PROBLEM DESCRIPTION.
Copy the listing from its first line through the line containing "coord(349,392)", both included, and change each "icon" to "symbol" while leaving everything else as it is.

[Stored entries]
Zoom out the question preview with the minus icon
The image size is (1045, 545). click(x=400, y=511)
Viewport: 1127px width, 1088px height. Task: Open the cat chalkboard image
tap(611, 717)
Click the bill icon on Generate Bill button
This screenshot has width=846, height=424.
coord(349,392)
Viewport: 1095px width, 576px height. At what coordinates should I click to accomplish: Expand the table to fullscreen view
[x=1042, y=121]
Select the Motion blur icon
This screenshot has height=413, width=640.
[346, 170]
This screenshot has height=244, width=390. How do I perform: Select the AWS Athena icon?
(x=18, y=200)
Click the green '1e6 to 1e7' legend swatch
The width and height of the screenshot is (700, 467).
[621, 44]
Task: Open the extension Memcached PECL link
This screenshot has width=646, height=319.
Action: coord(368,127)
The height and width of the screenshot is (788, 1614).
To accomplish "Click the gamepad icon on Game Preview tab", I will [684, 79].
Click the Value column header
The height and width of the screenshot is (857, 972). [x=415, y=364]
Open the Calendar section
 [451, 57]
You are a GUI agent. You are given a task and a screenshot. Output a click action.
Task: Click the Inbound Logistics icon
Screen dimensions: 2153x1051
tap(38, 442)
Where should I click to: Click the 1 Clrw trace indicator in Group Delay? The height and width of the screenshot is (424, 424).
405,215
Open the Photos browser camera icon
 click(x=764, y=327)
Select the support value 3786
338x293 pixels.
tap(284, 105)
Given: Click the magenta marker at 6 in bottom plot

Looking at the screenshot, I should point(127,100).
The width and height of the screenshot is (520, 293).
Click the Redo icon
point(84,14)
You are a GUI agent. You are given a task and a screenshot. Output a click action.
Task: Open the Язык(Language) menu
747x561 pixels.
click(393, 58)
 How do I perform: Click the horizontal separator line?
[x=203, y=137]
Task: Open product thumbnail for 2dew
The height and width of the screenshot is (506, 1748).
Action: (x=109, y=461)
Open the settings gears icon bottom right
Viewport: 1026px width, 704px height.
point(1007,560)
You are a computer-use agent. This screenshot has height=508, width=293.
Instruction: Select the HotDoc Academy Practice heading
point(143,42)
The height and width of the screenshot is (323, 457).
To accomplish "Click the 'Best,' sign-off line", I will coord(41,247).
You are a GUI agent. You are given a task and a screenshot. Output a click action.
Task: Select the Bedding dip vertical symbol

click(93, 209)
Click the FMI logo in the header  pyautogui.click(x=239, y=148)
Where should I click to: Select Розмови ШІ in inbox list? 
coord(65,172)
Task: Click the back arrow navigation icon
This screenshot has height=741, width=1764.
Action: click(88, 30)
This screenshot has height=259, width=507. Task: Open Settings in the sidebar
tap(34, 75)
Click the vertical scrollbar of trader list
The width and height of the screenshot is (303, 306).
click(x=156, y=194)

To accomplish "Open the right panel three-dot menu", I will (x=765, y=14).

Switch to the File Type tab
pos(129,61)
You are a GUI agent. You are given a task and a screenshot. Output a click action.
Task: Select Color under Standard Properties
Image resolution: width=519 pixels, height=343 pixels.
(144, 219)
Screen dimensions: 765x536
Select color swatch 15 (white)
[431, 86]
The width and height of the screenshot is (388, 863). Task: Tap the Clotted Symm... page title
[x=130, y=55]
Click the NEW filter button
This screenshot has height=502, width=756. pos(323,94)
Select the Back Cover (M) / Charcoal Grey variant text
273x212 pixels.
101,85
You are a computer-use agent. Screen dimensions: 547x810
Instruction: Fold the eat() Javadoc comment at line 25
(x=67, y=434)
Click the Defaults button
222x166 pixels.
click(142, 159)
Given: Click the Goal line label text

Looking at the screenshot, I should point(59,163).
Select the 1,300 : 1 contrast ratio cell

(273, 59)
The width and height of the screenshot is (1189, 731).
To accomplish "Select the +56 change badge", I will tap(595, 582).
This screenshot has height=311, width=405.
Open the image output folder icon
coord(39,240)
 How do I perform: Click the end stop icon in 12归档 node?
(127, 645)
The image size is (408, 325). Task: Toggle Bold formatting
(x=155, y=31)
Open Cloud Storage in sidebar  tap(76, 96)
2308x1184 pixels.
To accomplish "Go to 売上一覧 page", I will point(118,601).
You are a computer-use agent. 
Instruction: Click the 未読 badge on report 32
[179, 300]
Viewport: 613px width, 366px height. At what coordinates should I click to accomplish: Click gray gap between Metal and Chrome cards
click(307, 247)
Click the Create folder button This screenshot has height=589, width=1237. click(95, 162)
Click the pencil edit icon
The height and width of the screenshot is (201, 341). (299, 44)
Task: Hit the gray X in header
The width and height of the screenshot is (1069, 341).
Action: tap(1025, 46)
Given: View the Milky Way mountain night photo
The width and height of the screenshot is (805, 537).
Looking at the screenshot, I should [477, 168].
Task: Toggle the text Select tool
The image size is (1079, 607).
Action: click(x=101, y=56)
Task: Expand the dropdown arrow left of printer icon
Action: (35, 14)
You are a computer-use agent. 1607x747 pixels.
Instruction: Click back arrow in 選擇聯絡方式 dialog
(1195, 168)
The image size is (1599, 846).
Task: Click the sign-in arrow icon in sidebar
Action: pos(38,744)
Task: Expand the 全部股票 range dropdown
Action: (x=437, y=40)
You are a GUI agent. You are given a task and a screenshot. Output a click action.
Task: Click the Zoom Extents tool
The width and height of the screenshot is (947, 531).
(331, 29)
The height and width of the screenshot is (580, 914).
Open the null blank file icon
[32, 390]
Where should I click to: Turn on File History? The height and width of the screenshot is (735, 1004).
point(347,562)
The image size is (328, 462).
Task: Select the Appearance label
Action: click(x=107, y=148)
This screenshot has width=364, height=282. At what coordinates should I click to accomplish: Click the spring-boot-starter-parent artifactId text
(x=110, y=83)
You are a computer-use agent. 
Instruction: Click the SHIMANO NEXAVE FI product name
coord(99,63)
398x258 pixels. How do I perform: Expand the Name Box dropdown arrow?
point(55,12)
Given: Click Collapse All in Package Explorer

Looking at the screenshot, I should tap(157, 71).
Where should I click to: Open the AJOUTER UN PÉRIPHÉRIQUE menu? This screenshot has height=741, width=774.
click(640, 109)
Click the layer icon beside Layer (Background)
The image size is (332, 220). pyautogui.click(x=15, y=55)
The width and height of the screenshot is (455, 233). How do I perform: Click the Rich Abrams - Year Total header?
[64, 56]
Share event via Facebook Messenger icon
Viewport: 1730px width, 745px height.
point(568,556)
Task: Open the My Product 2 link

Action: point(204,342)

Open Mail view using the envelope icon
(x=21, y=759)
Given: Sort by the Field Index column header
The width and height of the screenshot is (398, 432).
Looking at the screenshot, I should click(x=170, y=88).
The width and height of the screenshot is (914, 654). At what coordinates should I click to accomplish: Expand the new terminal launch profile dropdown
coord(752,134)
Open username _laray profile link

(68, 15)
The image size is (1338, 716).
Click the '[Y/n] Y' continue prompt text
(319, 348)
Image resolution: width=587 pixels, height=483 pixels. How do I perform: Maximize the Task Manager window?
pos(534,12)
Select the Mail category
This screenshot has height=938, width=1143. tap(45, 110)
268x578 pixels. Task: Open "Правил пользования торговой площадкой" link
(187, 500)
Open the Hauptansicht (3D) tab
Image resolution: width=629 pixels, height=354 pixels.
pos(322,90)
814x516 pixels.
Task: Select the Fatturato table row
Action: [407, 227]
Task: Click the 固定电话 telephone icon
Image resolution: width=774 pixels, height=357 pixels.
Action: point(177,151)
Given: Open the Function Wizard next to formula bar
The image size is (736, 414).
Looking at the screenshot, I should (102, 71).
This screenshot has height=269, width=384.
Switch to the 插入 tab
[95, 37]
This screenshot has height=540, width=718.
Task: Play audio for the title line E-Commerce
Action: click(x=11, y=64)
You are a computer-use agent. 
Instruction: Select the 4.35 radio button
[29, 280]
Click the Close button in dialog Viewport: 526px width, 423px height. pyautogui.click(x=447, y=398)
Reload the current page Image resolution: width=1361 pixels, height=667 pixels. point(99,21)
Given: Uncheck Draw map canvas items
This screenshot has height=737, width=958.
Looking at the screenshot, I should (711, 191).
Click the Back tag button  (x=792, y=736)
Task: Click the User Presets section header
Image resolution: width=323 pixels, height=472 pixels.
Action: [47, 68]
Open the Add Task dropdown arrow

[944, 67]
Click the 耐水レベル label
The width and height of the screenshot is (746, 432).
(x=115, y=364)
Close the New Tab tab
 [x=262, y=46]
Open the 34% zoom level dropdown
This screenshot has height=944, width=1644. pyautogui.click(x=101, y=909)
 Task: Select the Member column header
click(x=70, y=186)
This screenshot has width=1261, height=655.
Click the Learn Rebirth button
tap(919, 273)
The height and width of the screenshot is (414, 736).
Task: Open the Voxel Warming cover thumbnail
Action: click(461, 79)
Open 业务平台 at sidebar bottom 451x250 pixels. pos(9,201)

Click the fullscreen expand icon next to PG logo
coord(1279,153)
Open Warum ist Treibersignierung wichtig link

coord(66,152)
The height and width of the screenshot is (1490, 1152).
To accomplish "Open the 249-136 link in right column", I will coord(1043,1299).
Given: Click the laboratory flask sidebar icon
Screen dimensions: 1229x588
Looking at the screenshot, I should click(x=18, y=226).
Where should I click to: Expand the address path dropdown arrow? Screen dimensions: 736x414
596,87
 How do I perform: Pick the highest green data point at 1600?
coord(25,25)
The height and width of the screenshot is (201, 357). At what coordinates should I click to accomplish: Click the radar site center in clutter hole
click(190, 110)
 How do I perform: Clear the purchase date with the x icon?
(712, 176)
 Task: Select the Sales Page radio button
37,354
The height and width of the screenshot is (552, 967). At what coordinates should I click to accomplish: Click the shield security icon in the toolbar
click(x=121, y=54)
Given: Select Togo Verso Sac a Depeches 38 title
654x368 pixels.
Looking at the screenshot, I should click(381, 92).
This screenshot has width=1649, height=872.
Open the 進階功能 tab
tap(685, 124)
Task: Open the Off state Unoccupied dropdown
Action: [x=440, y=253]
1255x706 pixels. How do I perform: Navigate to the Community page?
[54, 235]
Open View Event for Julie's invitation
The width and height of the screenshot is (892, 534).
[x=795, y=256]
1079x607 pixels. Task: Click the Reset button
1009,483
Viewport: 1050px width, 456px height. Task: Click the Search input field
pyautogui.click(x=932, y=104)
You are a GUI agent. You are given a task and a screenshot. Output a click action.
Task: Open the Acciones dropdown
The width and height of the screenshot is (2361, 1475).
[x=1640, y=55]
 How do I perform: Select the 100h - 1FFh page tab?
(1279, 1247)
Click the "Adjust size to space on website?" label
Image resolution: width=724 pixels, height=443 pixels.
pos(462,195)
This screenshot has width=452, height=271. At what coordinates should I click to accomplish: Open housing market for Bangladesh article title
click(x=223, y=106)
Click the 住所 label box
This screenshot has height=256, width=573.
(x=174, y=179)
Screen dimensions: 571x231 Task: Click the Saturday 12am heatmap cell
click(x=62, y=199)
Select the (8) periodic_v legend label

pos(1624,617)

ANSWER BELOW.
Zoom out the question preview with the minus symbol
The image size is (1045, 545). click(x=400, y=511)
Viewport: 1127px width, 1088px height. Task: Open the cat chalkboard image
tap(611, 717)
Click the bill symbol on Generate Bill button
This screenshot has width=846, height=424.
coord(349,392)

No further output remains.